_BRIEF_
Restate, word for word, each record that follows.

Collected data entries
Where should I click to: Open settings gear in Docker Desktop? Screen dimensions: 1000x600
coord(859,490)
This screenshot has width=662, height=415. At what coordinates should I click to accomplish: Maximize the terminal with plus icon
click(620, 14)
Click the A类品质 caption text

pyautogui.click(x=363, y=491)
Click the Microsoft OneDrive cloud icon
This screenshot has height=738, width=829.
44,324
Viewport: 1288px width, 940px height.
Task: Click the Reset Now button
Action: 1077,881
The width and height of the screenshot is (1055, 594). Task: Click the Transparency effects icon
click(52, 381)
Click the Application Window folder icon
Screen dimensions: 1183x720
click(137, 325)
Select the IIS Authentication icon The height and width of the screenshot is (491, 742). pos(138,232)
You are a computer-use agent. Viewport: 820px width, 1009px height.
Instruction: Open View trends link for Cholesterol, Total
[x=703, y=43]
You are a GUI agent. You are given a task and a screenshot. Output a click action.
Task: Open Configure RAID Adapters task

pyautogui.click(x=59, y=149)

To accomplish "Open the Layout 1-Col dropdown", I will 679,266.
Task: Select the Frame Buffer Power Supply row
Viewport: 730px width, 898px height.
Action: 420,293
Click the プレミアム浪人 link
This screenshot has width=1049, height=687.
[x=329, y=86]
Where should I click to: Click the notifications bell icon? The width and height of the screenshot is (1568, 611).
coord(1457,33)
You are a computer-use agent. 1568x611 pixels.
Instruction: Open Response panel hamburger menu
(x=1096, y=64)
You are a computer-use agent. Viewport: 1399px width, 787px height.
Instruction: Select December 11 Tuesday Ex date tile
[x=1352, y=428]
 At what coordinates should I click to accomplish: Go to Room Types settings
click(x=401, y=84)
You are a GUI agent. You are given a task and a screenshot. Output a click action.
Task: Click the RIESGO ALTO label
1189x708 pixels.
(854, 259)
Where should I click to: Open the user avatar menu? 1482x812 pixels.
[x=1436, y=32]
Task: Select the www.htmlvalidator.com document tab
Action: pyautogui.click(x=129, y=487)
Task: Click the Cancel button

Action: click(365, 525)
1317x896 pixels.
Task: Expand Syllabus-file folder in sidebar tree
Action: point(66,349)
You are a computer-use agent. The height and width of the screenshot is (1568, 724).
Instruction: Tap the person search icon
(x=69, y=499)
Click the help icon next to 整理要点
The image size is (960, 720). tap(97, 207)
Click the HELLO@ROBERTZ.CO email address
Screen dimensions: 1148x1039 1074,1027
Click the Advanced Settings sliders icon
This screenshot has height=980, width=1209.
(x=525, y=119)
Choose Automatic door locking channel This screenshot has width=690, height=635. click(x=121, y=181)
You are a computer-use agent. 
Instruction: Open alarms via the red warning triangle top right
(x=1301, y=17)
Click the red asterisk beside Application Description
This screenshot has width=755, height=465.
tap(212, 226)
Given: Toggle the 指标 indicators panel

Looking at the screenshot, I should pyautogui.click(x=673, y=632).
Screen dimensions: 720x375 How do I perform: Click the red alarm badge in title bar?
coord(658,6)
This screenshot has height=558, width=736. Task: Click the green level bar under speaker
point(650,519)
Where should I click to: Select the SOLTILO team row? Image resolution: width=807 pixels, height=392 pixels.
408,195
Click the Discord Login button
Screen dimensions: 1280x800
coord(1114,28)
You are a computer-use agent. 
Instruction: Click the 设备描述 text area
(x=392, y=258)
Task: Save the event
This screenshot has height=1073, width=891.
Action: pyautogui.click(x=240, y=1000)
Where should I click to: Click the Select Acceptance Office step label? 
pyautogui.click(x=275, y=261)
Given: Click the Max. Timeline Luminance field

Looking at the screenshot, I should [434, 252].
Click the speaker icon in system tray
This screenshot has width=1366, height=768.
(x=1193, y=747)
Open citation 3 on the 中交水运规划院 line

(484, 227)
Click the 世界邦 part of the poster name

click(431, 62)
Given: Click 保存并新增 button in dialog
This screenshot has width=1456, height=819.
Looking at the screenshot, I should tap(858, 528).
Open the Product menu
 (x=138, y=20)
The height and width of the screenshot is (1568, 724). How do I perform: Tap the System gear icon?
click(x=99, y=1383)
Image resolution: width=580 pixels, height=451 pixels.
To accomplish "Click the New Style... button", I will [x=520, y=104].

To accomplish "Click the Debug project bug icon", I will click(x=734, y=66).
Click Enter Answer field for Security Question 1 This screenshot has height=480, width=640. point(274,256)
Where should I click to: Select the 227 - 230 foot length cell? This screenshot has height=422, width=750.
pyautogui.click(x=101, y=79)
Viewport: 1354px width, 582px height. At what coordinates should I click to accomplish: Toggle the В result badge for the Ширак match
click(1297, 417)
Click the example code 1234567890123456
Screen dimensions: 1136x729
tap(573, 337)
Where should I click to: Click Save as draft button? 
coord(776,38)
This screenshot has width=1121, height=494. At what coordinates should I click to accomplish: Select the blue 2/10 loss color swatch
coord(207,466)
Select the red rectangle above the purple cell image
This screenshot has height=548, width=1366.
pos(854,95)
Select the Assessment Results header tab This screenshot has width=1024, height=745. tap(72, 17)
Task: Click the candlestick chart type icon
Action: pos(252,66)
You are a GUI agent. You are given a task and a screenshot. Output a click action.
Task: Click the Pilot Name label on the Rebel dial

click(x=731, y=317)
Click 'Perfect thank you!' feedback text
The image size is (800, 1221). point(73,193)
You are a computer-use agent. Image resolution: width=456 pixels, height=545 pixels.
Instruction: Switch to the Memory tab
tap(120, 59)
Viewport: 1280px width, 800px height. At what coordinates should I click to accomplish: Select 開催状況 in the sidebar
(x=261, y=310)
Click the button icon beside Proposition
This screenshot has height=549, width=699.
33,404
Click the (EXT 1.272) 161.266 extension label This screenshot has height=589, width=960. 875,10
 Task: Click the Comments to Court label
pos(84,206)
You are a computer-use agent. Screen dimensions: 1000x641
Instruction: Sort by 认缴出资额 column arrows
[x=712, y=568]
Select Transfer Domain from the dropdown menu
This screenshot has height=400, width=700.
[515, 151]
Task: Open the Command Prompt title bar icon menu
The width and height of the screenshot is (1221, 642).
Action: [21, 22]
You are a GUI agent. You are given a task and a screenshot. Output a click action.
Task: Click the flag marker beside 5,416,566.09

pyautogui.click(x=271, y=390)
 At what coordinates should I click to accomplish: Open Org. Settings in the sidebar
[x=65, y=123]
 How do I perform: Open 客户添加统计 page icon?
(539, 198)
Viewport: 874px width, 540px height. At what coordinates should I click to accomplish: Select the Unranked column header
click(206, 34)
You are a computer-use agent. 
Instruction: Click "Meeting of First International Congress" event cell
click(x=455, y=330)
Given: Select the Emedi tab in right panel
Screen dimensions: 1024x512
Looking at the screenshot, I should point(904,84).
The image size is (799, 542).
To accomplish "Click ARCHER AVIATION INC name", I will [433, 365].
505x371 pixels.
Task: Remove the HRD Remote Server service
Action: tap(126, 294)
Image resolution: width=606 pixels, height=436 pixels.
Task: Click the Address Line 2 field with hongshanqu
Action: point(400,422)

_RESPONSE TO THIS TASK_
Where should I click to: Open settings gear in Docker Desktop? Screen dimensions: 1000x600
coord(859,490)
This screenshot has width=662, height=415. At what coordinates should I click to accomplish: Maximize the terminal with plus icon
click(620, 14)
Click the A类品质 caption text

pyautogui.click(x=363, y=491)
Click the Microsoft OneDrive cloud icon
This screenshot has height=738, width=829.
44,324
Viewport: 1288px width, 940px height.
Task: Click the Reset Now button
Action: 1077,881
The width and height of the screenshot is (1055, 594). Task: Click the Transparency effects icon
click(52, 381)
Click the Application Window folder icon
Screen dimensions: 1183x720
click(137, 325)
Select the IIS Authentication icon The height and width of the screenshot is (491, 742). pos(138,232)
You are a computer-use agent. Viewport: 820px width, 1009px height.
Instruction: Open View trends link for Cholesterol, Total
[x=703, y=43]
You are a GUI agent. You are given a task and a screenshot. Output a click action.
Task: Open Configure RAID Adapters task

pyautogui.click(x=59, y=149)

To accomplish "Open the Layout 1-Col dropdown", I will 679,266.
Task: Select the Frame Buffer Power Supply row
Viewport: 730px width, 898px height.
Action: 420,293
Click the プレミアム浪人 link
This screenshot has width=1049, height=687.
[x=329, y=86]
Where should I click to: Click the notifications bell icon? The width and height of the screenshot is (1568, 611).
coord(1457,33)
You are a computer-use agent. 1568x611 pixels.
Instruction: Open Response panel hamburger menu
(x=1096, y=64)
You are a computer-use agent. Viewport: 1399px width, 787px height.
Instruction: Select December 11 Tuesday Ex date tile
[x=1352, y=428]
 At what coordinates should I click to accomplish: Go to Room Types settings
click(x=401, y=84)
You are a GUI agent. You are given a task and a screenshot. Output a click action.
Task: Click the RIESGO ALTO label
1189x708 pixels.
(854, 259)
Where should I click to: Open the user avatar menu? 1482x812 pixels.
[x=1436, y=32]
Task: Select the www.htmlvalidator.com document tab
Action: pyautogui.click(x=129, y=487)
Task: Click the Cancel button

Action: click(365, 525)
1317x896 pixels.
Task: Expand Syllabus-file folder in sidebar tree
Action: point(66,349)
You are a computer-use agent. The height and width of the screenshot is (1568, 724).
Instruction: Tap the person search icon
(x=69, y=499)
Click the help icon next to 整理要点
The image size is (960, 720). tap(97, 207)
Click the HELLO@ROBERTZ.CO email address
Screen dimensions: 1148x1039 1074,1027
Click the Advanced Settings sliders icon
This screenshot has height=980, width=1209.
(x=525, y=119)
Choose Automatic door locking channel This screenshot has width=690, height=635. click(x=121, y=181)
You are a computer-use agent. 
Instruction: Open alarms via the red warning triangle top right
(x=1301, y=17)
Click the red asterisk beside Application Description
This screenshot has width=755, height=465.
tap(212, 226)
Given: Toggle the 指标 indicators panel

Looking at the screenshot, I should pyautogui.click(x=673, y=632).
Screen dimensions: 720x375 How do I perform: Click the red alarm badge in title bar?
coord(658,6)
This screenshot has height=558, width=736. Task: Click the green level bar under speaker
point(650,519)
Where should I click to: Select the SOLTILO team row? Image resolution: width=807 pixels, height=392 pixels.
408,195
Click the Discord Login button
Screen dimensions: 1280x800
coord(1114,28)
You are a computer-use agent. 
Instruction: Click the 设备描述 text area
(x=392, y=258)
Task: Save the event
This screenshot has height=1073, width=891.
Action: pyautogui.click(x=240, y=1000)
Where should I click to: Click the Select Acceptance Office step label? 
pyautogui.click(x=275, y=261)
Given: Click the Max. Timeline Luminance field

Looking at the screenshot, I should [434, 252].
Click the speaker icon in system tray
This screenshot has width=1366, height=768.
(x=1193, y=747)
Open citation 3 on the 中交水运规划院 line

(484, 227)
Click the 世界邦 part of the poster name

click(431, 62)
Given: Click 保存并新增 button in dialog
This screenshot has width=1456, height=819.
Looking at the screenshot, I should tap(858, 528).
Open the Product menu
 (x=138, y=20)
The height and width of the screenshot is (1568, 724). How do I perform: Tap the System gear icon?
click(x=99, y=1383)
Image resolution: width=580 pixels, height=451 pixels.
To accomplish "Click the New Style... button", I will [x=520, y=104].

To accomplish "Click the Debug project bug icon", I will click(x=734, y=66).
Click Enter Answer field for Security Question 1 This screenshot has height=480, width=640. point(274,256)
Where should I click to: Select the 227 - 230 foot length cell? This screenshot has height=422, width=750.
pyautogui.click(x=101, y=79)
Viewport: 1354px width, 582px height. At what coordinates should I click to accomplish: Toggle the В result badge for the Ширак match
click(1297, 417)
Click the example code 1234567890123456
Screen dimensions: 1136x729
tap(573, 337)
Where should I click to: Click Save as draft button? 
coord(776,38)
This screenshot has width=1121, height=494. At what coordinates should I click to accomplish: Select the blue 2/10 loss color swatch
coord(207,466)
Select the red rectangle above the purple cell image
This screenshot has height=548, width=1366.
pos(854,95)
Select the Assessment Results header tab This screenshot has width=1024, height=745. tap(72, 17)
Task: Click the candlestick chart type icon
Action: pos(252,66)
You are a GUI agent. You are given a task and a screenshot. Output a click action.
Task: Click the Pilot Name label on the Rebel dial

click(x=731, y=317)
Click 'Perfect thank you!' feedback text
The image size is (800, 1221). point(73,193)
You are a computer-use agent. Image resolution: width=456 pixels, height=545 pixels.
Instruction: Switch to the Memory tab
tap(120, 59)
Viewport: 1280px width, 800px height. At what coordinates should I click to accomplish: Select 開催状況 in the sidebar
(x=261, y=310)
Click the button icon beside Proposition
This screenshot has height=549, width=699.
33,404
Click the (EXT 1.272) 161.266 extension label This screenshot has height=589, width=960. 875,10
 Task: Click the Comments to Court label
pos(84,206)
You are a computer-use agent. Screen dimensions: 1000x641
Instruction: Sort by 认缴出资额 column arrows
[x=712, y=568]
Select Transfer Domain from the dropdown menu
This screenshot has height=400, width=700.
[515, 151]
Task: Open the Command Prompt title bar icon menu
The width and height of the screenshot is (1221, 642).
Action: [21, 22]
You are a GUI agent. You are given a task and a screenshot. Output a click action.
Task: Click the flag marker beside 5,416,566.09

pyautogui.click(x=271, y=390)
 At what coordinates should I click to accomplish: Open Org. Settings in the sidebar
[x=65, y=123]
 How do I perform: Open 客户添加统计 page icon?
(539, 198)
Viewport: 874px width, 540px height. At what coordinates should I click to accomplish: Select the Unranked column header
click(206, 34)
You are a computer-use agent. 
Instruction: Click "Meeting of First International Congress" event cell
click(x=455, y=330)
Given: Select the Emedi tab in right panel
Screen dimensions: 1024x512
Looking at the screenshot, I should point(904,84).
The image size is (799, 542).
To accomplish "Click ARCHER AVIATION INC name", I will [433, 365].
505x371 pixels.
Task: Remove the HRD Remote Server service
Action: tap(126, 294)
Image resolution: width=606 pixels, height=436 pixels.
Task: Click the Address Line 2 field with hongshanqu
Action: point(400,422)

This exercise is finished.